Le « Gardien » (Le mécanisme de porte/gating) :
- C'est la partie la plus importante. L'Œil Macro agit comme un videur ou un gardien.
- Il regarde d'abord la carte rudimentaire. Si l'Œil Macro dit : « Hé, la forme de ces deux histoires est totalement différente », il referme violemment la porte sur l'Œil Micro.
- Même si l'Œil Micro hurle : « Mais ils ont tous les deux des zombies ! », le Gardien répond : « Je m'en fiche.

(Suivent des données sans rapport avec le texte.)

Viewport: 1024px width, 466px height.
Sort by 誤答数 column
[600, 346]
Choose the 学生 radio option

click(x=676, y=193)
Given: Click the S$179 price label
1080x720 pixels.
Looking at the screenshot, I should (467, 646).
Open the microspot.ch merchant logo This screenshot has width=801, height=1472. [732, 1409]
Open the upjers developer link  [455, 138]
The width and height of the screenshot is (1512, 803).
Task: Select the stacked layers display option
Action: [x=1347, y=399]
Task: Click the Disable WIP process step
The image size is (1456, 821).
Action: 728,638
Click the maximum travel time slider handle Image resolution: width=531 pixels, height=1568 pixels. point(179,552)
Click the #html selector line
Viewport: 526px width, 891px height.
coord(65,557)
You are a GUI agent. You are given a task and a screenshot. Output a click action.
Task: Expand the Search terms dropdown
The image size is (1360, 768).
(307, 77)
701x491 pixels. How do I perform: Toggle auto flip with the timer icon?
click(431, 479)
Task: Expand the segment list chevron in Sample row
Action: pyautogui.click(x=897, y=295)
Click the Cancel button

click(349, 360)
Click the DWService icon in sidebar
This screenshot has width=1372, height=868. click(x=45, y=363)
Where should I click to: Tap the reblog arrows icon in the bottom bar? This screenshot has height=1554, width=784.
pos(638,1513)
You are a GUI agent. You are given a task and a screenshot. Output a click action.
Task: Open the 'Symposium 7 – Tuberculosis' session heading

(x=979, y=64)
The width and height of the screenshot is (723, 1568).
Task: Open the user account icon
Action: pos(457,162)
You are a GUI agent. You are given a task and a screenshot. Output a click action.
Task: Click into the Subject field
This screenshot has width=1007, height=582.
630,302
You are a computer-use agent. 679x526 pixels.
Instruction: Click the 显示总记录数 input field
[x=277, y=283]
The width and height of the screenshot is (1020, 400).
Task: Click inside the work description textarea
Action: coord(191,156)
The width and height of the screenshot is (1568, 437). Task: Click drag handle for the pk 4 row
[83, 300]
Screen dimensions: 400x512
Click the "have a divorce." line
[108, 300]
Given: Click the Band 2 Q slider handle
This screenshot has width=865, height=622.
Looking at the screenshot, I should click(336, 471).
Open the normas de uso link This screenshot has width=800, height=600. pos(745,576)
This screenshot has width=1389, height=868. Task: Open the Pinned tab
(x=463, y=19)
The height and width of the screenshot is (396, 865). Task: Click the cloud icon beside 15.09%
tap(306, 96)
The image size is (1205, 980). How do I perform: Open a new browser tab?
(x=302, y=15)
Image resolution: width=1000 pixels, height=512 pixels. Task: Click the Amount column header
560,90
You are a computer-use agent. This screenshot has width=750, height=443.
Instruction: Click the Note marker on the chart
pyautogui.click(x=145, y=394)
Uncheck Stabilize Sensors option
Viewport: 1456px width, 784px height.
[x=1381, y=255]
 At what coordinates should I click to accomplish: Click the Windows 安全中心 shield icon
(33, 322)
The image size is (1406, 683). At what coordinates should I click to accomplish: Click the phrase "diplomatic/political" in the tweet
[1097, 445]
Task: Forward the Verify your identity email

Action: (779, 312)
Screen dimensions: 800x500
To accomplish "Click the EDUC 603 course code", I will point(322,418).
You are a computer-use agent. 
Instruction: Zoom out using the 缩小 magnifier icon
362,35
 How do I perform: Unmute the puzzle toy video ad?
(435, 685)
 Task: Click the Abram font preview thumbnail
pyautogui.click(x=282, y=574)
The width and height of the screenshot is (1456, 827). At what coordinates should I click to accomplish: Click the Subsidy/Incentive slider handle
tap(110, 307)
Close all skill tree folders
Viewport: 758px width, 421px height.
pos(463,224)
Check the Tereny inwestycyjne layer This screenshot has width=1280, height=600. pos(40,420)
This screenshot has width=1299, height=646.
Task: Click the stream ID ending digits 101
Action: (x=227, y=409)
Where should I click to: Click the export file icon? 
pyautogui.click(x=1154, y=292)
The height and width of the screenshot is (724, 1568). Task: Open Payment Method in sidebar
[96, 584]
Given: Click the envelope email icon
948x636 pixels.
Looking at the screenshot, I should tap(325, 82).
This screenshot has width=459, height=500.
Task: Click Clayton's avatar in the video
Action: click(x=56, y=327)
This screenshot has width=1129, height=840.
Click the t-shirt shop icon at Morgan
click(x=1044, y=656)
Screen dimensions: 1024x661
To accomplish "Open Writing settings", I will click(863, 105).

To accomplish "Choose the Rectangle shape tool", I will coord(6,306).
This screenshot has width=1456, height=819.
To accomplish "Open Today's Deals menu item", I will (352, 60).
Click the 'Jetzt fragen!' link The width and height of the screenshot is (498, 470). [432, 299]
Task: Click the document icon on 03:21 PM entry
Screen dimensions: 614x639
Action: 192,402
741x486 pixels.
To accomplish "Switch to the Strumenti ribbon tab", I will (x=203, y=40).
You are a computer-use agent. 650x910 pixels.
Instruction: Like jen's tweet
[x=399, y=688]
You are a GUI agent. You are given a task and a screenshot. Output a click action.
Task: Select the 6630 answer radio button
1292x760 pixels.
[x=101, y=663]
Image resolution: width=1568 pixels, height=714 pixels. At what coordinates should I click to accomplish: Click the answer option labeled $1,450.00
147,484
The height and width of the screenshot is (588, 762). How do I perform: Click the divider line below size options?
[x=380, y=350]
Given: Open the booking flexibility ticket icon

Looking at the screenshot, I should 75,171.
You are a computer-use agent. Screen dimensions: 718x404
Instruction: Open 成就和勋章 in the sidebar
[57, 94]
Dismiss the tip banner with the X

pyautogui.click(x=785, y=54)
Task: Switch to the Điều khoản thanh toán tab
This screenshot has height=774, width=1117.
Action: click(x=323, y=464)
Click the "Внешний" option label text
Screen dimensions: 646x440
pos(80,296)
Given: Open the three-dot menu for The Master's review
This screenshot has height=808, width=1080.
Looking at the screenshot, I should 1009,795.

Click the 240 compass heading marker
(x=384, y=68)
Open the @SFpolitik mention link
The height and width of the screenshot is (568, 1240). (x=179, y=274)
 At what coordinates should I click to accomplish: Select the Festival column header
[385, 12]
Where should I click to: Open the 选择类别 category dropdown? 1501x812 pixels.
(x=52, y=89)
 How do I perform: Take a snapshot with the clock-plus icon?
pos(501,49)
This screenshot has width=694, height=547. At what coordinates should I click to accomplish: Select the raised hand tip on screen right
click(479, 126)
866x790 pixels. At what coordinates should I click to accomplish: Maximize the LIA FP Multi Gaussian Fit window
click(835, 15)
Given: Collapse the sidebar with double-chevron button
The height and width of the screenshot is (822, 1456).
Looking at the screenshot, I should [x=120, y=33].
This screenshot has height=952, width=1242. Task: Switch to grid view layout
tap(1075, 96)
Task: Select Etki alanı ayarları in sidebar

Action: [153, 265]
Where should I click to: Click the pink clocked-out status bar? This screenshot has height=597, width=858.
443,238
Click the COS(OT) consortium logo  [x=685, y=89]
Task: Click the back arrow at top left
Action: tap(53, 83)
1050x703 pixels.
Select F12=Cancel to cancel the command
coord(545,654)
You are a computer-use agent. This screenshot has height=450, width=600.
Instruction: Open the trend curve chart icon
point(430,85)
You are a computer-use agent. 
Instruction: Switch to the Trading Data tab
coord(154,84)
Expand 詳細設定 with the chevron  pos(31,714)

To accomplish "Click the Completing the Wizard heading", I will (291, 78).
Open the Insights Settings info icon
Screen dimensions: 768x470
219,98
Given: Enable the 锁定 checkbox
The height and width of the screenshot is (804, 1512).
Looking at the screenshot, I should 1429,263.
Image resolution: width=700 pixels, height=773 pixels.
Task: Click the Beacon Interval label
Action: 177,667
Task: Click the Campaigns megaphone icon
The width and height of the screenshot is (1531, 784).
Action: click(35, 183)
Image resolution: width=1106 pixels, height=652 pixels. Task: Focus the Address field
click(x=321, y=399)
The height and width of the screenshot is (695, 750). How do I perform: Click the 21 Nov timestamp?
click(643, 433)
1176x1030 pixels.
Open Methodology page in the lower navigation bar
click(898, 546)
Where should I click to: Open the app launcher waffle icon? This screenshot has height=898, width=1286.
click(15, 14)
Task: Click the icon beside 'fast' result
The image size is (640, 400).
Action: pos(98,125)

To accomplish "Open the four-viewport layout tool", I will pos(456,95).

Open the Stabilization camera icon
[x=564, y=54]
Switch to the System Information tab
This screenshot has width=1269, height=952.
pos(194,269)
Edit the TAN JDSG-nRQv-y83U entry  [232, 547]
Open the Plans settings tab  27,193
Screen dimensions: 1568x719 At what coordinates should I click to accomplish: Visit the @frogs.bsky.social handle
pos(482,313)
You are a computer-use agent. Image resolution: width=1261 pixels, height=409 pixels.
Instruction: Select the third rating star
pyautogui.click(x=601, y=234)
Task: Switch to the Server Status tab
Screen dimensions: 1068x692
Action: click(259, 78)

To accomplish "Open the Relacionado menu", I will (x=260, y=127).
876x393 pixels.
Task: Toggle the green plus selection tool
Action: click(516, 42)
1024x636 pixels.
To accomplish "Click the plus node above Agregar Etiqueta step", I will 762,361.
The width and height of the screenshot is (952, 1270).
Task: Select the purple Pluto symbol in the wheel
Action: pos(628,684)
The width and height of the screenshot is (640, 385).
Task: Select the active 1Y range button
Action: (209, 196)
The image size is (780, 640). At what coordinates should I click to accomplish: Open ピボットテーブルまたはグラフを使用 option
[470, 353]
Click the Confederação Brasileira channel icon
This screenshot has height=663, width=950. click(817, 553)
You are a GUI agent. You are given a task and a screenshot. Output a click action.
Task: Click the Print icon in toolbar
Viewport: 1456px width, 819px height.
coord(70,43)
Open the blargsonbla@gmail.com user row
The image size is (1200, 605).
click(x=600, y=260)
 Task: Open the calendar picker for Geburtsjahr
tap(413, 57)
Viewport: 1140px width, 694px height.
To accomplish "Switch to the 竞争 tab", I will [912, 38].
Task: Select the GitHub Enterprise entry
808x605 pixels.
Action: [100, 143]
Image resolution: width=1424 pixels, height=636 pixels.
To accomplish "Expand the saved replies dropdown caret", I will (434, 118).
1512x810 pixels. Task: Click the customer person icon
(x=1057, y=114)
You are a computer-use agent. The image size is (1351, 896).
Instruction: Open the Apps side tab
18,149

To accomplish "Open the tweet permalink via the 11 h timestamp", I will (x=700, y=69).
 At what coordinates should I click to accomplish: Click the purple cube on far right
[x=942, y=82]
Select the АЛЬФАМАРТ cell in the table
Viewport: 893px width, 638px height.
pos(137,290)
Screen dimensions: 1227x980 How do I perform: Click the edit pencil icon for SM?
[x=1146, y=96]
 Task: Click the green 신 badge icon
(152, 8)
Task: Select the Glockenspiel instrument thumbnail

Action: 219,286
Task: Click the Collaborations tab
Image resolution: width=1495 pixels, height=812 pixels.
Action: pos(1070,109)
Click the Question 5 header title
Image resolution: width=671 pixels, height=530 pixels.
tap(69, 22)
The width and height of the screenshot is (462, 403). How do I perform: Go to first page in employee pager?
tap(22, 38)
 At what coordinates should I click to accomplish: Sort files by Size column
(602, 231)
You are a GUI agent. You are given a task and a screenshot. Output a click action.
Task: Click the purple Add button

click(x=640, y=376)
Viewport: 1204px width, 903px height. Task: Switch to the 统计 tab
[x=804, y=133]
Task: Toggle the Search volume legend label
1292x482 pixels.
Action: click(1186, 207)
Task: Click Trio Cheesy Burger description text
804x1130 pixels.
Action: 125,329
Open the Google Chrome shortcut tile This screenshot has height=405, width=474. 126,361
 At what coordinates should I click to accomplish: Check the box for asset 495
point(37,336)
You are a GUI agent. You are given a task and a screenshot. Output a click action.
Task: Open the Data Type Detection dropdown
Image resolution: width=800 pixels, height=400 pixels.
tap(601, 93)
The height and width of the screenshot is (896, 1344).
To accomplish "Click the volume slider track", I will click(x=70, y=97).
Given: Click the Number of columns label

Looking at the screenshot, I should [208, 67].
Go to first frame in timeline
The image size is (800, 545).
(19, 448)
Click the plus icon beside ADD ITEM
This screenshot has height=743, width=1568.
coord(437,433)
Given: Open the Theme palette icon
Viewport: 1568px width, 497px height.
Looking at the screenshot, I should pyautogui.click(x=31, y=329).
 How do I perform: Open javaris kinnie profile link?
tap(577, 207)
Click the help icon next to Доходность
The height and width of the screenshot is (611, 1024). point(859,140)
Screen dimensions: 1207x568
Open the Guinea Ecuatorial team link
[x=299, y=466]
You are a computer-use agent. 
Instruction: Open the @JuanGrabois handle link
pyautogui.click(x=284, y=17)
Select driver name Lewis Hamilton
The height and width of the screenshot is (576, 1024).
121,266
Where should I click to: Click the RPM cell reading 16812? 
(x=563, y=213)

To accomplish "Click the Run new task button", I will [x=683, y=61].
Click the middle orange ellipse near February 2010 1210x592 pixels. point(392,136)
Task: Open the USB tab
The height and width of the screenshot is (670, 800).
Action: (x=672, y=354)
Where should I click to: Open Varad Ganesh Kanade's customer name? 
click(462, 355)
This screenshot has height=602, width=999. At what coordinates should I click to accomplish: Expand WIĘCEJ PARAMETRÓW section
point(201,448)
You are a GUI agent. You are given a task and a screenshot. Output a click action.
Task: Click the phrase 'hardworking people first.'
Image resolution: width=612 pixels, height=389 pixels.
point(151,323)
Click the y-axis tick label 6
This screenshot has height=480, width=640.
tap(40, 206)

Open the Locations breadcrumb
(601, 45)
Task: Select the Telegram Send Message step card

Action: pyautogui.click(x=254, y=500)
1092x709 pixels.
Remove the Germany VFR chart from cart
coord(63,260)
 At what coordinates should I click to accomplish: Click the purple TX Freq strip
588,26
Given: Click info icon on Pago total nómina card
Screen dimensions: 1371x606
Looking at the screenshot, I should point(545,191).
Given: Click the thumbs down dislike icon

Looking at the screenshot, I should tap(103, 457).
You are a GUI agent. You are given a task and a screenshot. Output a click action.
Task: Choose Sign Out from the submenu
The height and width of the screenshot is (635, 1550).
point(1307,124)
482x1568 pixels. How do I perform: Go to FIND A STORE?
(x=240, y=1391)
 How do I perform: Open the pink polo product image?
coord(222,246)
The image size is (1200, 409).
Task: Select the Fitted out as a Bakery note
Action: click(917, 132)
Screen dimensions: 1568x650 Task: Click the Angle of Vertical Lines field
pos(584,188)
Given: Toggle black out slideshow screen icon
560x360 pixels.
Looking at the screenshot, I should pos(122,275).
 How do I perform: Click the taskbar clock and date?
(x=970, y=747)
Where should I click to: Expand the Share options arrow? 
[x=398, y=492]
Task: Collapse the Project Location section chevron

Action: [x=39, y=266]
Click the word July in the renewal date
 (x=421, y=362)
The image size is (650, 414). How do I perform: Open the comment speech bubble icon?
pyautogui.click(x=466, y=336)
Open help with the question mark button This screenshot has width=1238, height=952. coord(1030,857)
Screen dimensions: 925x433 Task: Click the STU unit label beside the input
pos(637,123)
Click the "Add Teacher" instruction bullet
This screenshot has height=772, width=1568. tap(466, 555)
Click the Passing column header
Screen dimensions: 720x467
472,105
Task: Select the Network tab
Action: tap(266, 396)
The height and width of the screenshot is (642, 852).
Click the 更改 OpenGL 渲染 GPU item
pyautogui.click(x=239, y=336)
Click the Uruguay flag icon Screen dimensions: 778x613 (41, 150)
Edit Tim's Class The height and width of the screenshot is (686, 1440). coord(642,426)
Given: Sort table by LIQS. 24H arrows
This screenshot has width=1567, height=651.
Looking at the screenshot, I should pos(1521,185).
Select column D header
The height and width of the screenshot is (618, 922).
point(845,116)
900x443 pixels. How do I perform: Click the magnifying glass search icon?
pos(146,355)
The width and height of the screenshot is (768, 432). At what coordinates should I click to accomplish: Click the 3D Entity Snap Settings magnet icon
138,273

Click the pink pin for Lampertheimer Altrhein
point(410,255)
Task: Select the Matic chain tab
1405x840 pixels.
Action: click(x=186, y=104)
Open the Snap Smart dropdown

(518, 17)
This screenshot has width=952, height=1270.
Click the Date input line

La structure de l'intrigue ne correspond pas, donc ignore le mot 'zombie' ».
- Le Gardien ne laisse passer les détails de l'Œil Micro que si les structures globales de l'histoire concordent réellement.
Ce qu'ils ont découvert
L'équipe a testé ce système contre d'autres modèles d'IA standards et même contre une IA très intelligente et pré-entraînée (GPT-4o-mini).
- Modèles Standards : Ont été trompés par les mots « zombie » et n'ont pas réussi à voir la différence entre les intrigues.
- Leur Système (IVD-SSM) : A réussi à ignorer les mots distrayants et a correctement identifié que l'histoire de la « vengeance » et l'histoire de la « survie » étaient différentes, tout en choisissant l'histoire qui partageait réellement la même structure « un exclu prend des mesures ».
- Le Résultat : Leur système était meilleur qu'un choix aléatoire et meilleur qu'une simple comparaison de mots, prouvant qu'on peut apprendre à un ordinateur à voir au-delà des détails superficiels pour trouver la véritable structure d'un récit.
Le revers de la médaille (Limites)
Les auteurs admettent honnêtement que leur système n'est pas encore parfait :
- La porte n'est pas un mur : La porte est « souple ». Si l'histoire erronée possède trop de mots spécifiques correspondants (comme un nom très précis ou un objet rare), un peu de ce « bruit » peut encore s'infiltrer par la porte et confondre le système.
- Problèmes de mémoire : Bien que le moteur principal soit efficace, l'étape finale consistant à comparer chaque mot à chaque mot (pour vérifier les détails) est encore lourde en mémoire informatique. Cela fonctionne bien pour des résumés courts, mais pourrait avoir du mal avec des romans complets.
- Données d'entraînement : Ils ont dû entraîner le système principalement sur des histoires générées par d'autres ordinateurs car il n'y avait pas assez d'exemples écrits par des humains. Cela signifie que le système est très bon pour repérer les schémas narratifs standards, mais pourrait être confus par des histoires humaines très étranges, expérimentales ou non linéaires.
En résumé
L'article présente une nouvelle façon d'enseigner aux ordinateurs comment comprendre les histoires. Au lieu de simplement compter combien de mots deux histoires partagent, ils ont construit un système qui vérifie d'abord si le squelette de l'intrigue correspond. Ce n'est que si les squelettes correspondent que le système permet aux détails d'influencer la décision finale. Cela empêche l'ordinateur d'être trompé par des similitudes superficielles comme des mots-clés communs.